LfM-Direktor Norbert Schneider sagte dazu, die Grenze zwischen klassischer Werbung und PR-Aktivitäten zeige anscheinend ebenso Anzeichen einer Erosion wie die Grenze zwischen Werbung und redaktionellem Programm. "Die Trennung von Werbung und Programm
ist ein medienrechtliches Postulat, das nicht wegen kommerzieller Interessen aufgeweicht oder gar aufgegeben werden darf. Wie bei der Schleichwerbung im Fernsehen sind allerdings solche Verstöße nur sehr schwer zu erkennen." Schneider plädierte für eine Kennzeichnungspflicht von PR-Beiträgen. "Formen oder Formate von Public Relations werden vermehrt eingesetzt, um bestehende Werberestriktionen zu unterlaufen." Schneider machte deutlich, dass das gesamte duale System betroffen sei, das private Radio allerdings stärker als das öffentlich-rechtliche.

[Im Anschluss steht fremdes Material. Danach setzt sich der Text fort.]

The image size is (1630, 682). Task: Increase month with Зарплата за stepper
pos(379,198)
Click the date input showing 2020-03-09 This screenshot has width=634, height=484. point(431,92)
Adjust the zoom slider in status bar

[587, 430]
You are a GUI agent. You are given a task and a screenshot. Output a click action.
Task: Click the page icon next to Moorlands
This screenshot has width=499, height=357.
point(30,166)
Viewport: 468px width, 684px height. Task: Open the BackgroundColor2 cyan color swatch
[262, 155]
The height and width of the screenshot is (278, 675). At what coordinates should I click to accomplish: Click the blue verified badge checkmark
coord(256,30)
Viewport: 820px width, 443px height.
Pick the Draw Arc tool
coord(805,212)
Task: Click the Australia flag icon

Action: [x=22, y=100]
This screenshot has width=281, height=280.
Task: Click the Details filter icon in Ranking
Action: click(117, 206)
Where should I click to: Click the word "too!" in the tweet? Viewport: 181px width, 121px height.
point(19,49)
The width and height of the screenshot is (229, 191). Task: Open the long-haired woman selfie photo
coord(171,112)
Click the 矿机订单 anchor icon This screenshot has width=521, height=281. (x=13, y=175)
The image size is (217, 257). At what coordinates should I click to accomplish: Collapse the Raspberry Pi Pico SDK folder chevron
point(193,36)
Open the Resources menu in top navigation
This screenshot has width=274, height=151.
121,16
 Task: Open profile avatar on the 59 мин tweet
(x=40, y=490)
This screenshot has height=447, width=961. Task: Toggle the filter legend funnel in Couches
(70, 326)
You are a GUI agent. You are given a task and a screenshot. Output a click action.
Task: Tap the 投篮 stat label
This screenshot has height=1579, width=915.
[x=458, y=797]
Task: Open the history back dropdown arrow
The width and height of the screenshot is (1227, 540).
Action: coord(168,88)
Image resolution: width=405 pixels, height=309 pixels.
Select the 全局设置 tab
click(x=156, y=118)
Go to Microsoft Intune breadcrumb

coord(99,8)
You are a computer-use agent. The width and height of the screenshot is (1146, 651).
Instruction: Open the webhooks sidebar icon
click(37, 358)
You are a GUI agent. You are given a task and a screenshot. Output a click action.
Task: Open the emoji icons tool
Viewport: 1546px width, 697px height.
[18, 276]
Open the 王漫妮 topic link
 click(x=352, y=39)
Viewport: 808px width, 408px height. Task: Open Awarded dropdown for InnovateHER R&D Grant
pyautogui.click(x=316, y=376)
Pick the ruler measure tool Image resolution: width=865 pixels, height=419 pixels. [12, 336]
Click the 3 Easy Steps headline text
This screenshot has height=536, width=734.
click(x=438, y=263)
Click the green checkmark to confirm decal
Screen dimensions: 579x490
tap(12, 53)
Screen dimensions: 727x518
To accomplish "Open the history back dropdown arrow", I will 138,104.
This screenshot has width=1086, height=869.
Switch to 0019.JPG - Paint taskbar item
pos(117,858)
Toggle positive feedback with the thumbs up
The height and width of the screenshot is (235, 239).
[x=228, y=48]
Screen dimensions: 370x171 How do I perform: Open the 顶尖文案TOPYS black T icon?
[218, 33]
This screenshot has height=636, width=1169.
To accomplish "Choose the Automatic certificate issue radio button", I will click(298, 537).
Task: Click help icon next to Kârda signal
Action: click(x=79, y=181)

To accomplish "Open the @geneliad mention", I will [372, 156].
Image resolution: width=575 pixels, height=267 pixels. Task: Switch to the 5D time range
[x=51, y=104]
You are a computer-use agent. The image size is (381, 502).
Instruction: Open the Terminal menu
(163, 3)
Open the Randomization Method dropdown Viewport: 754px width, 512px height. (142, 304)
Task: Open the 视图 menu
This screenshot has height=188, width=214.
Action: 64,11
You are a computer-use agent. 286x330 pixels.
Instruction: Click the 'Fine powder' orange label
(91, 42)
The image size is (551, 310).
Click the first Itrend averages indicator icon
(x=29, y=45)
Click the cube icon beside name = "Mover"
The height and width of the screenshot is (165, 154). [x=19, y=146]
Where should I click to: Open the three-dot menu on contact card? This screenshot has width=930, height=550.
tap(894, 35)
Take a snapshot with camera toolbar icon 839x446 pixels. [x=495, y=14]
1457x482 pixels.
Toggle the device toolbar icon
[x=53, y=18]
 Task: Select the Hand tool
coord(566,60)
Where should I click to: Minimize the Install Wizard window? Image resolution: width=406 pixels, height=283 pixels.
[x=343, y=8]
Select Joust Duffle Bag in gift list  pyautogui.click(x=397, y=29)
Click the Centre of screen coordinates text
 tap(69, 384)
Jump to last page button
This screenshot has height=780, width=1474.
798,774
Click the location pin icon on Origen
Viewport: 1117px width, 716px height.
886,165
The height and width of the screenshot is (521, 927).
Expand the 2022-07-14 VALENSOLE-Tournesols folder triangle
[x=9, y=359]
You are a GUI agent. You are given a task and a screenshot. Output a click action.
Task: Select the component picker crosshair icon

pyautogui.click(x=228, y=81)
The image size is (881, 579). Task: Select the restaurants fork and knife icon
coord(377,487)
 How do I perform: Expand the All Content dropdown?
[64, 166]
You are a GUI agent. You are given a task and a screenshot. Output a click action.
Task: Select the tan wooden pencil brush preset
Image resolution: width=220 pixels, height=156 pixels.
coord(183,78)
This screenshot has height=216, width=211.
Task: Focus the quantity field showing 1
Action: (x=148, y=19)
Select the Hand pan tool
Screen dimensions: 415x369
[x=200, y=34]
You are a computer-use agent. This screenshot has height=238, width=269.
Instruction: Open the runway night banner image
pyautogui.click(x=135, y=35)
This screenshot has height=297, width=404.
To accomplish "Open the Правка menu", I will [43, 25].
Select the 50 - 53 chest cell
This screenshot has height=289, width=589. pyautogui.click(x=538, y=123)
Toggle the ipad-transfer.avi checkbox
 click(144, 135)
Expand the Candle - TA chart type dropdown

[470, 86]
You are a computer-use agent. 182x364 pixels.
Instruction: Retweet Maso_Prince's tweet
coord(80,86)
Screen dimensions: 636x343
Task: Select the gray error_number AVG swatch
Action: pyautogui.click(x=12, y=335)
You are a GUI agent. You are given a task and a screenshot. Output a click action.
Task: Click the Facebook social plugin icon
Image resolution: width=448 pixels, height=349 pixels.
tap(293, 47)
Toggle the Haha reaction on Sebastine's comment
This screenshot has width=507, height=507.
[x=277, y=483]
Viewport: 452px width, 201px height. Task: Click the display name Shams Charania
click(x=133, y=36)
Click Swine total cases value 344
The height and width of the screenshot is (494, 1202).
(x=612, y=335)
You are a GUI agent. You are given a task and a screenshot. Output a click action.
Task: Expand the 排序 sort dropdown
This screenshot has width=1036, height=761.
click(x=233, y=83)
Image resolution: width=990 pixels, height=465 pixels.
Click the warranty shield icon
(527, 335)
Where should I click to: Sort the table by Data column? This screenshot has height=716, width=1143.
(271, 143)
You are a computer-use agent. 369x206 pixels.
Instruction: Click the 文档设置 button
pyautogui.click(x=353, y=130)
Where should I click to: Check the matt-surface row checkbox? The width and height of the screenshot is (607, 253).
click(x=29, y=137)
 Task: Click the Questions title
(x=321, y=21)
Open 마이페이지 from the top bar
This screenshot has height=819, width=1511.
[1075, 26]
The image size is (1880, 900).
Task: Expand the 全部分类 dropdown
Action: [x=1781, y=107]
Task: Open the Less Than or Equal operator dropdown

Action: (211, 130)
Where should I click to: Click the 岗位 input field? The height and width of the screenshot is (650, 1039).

Die Studie der LfM thematisiert strukturelle Veränderungen im Hörfunk. Zwar hat es in den vergangenen Jahren eine breite öffentliche Diskussion über die Vermischung zwischen redaktionellem Fernsehprogrammangebot einerseits und Werbung sowie Public Relations andererseits gegeben. Im Hinblick auf das Radio ist diese Problematik für eine breite Öffentlichkeit hingegen bisher kaum besprochen worden. Vor diesem Hintergrund hatte die Landesanstalt für Medien Nordrhein-Westfalen (LfM) die nun erschienene qualitative Studie in Auftrag gegeben. Eine Quantifizierung im Sinne der Fragestellung, welche Radiostation in welchem Umfang Sonderwerbeformen und Audio-PR ausstrahlt, wurde nicht vorgenommen.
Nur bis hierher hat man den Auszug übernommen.